→ **Direction**
Reproduce, word for word, the passage of the Hurricane Ridge thread below that runs from "## karenashg (Aug" up to and including "(Mar 10, 2004)".

→ **Source text**
____

# Hurricane Ridge - how late in the year can I leave it?



## Steveh250 (Aug 10, 2014)

Hi all,

Looking to ride HR this year (hopefully in August but may have to be later) and I wondered when in the year does the weather get bad enough to not bother riding; I don't fancy grinding up in the rain so wondered roughly when does the weather start to turn at the higher altitudes?

Thanks a bunch.

Cheers - Steve


----------



## karenashg (Aug 20, 2013)

The weather at altitude can turn at any day of the year--a couple weeks ago it was in the 40's and raining at Hurricane Ridge. Then I rode the ridge last week in 70's and sunshine. Usually there's nice weather in the region through much or all of September--sometimes even into October. But no matter the time of year, if you want to ride in the mountains in decent weather, keep a really close eye on the weather forecast, knowing that it can change drastically day to day, and that you can still get caught out in bad weather on a day that is predicted to be nice.


----------



## PSC (Mar 10, 2004)

Climbed it twice. When I did it in Sept, it was high 60's in Port Angeles and by the time I got to the top it was mid 40's at the top and froze on the descent. Make sure you are dressed properly for the descent as you will sweat on the ascent.


----------

____

→ **Data segment**
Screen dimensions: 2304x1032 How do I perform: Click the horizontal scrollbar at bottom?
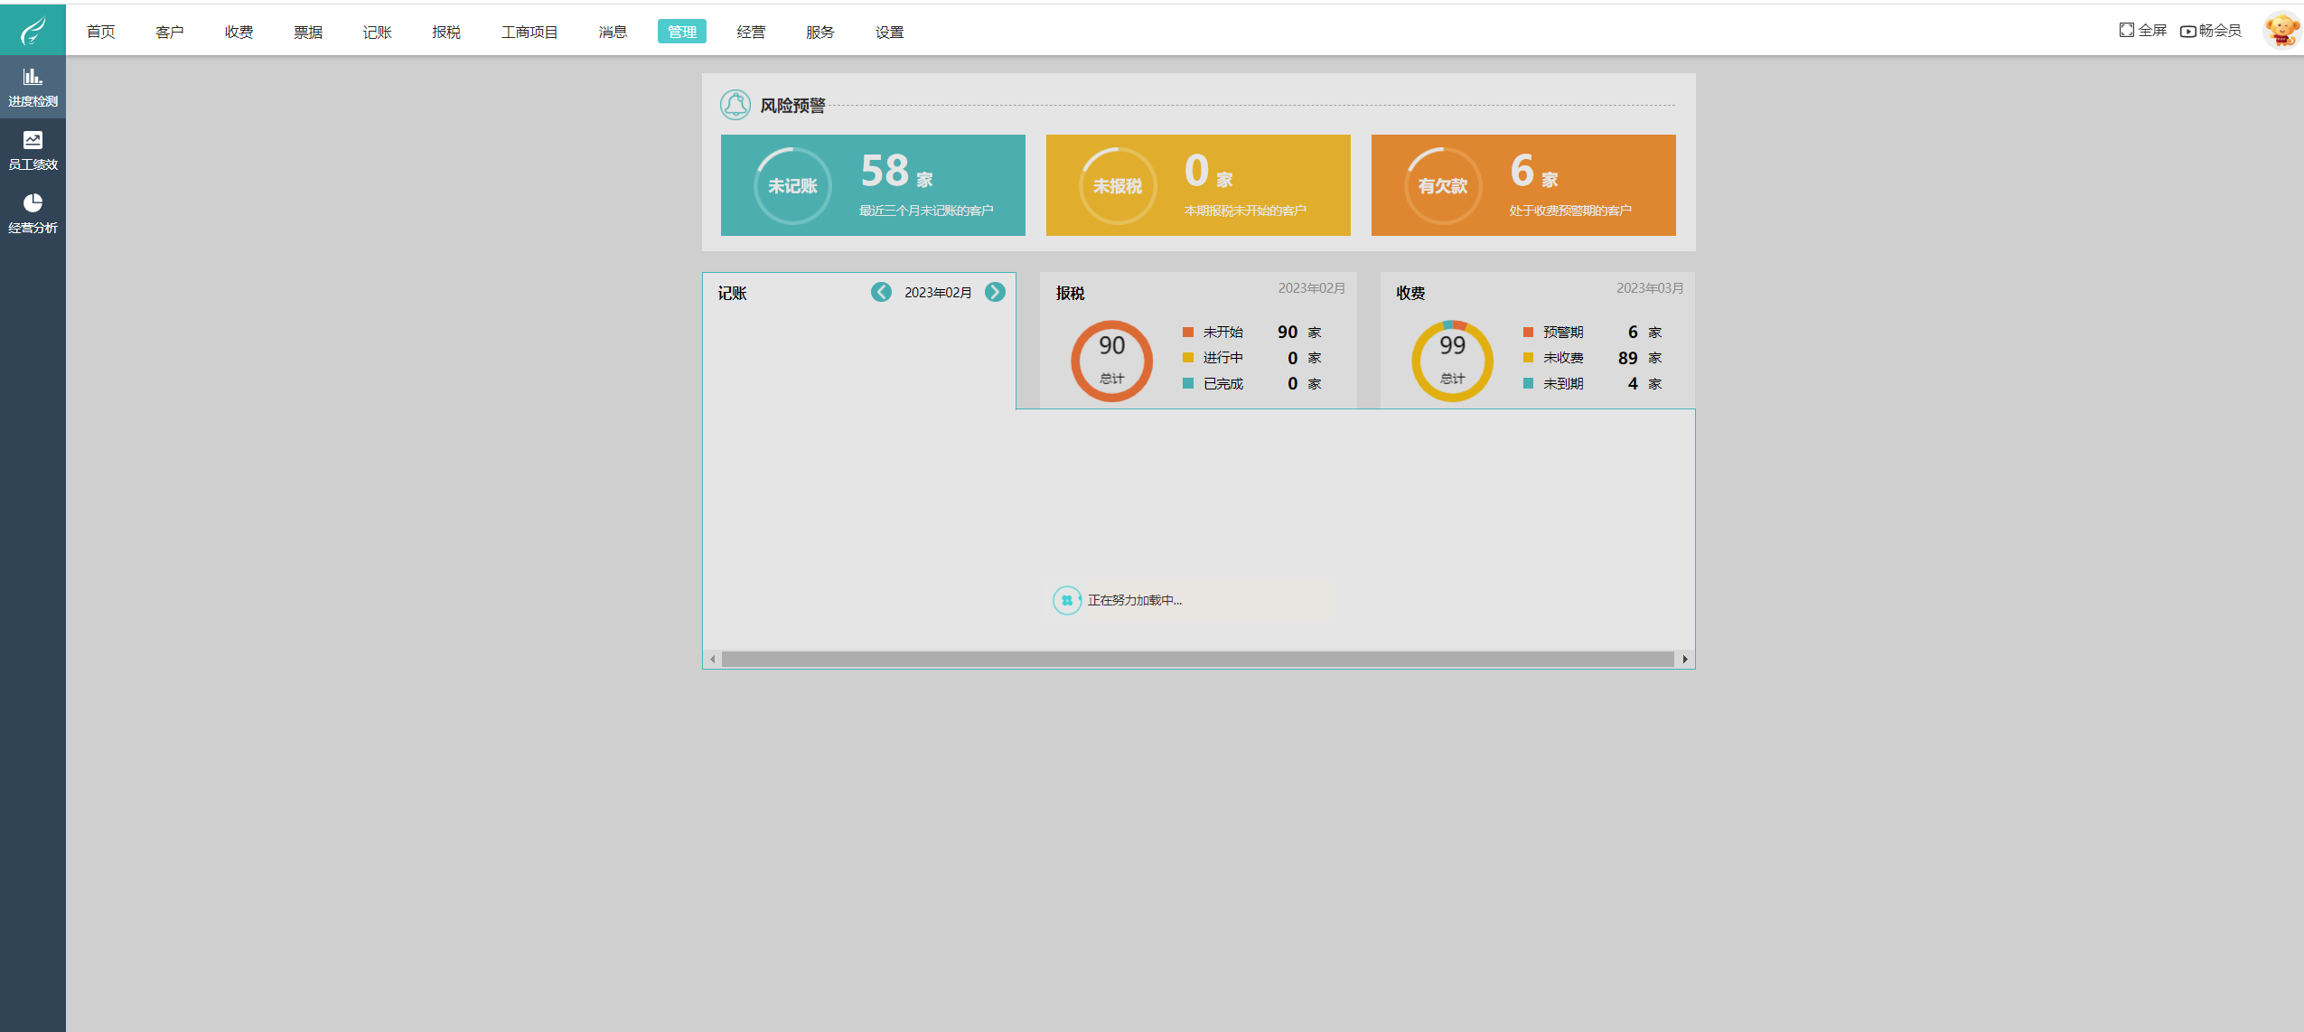point(1196,660)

____

→ **Task answer**
## karenashg (Aug 20, 2013)

The weather at altitude can turn at any day of the year--a couple weeks ago it was in the 40's and raining at Hurricane Ridge. Then I rode the ridge last week in 70's and sunshine. Usually there's nice weather in the region through much or all of September--sometimes even into October. But no matter the time of year, if you want to ride in the mountains in decent weather, keep a really close eye on the weather forecast, knowing that it can change drastically day to day, and that you can still get caught out in bad weather on a day that is predicted to be nice.


----------



## PSC (Mar 10, 2004)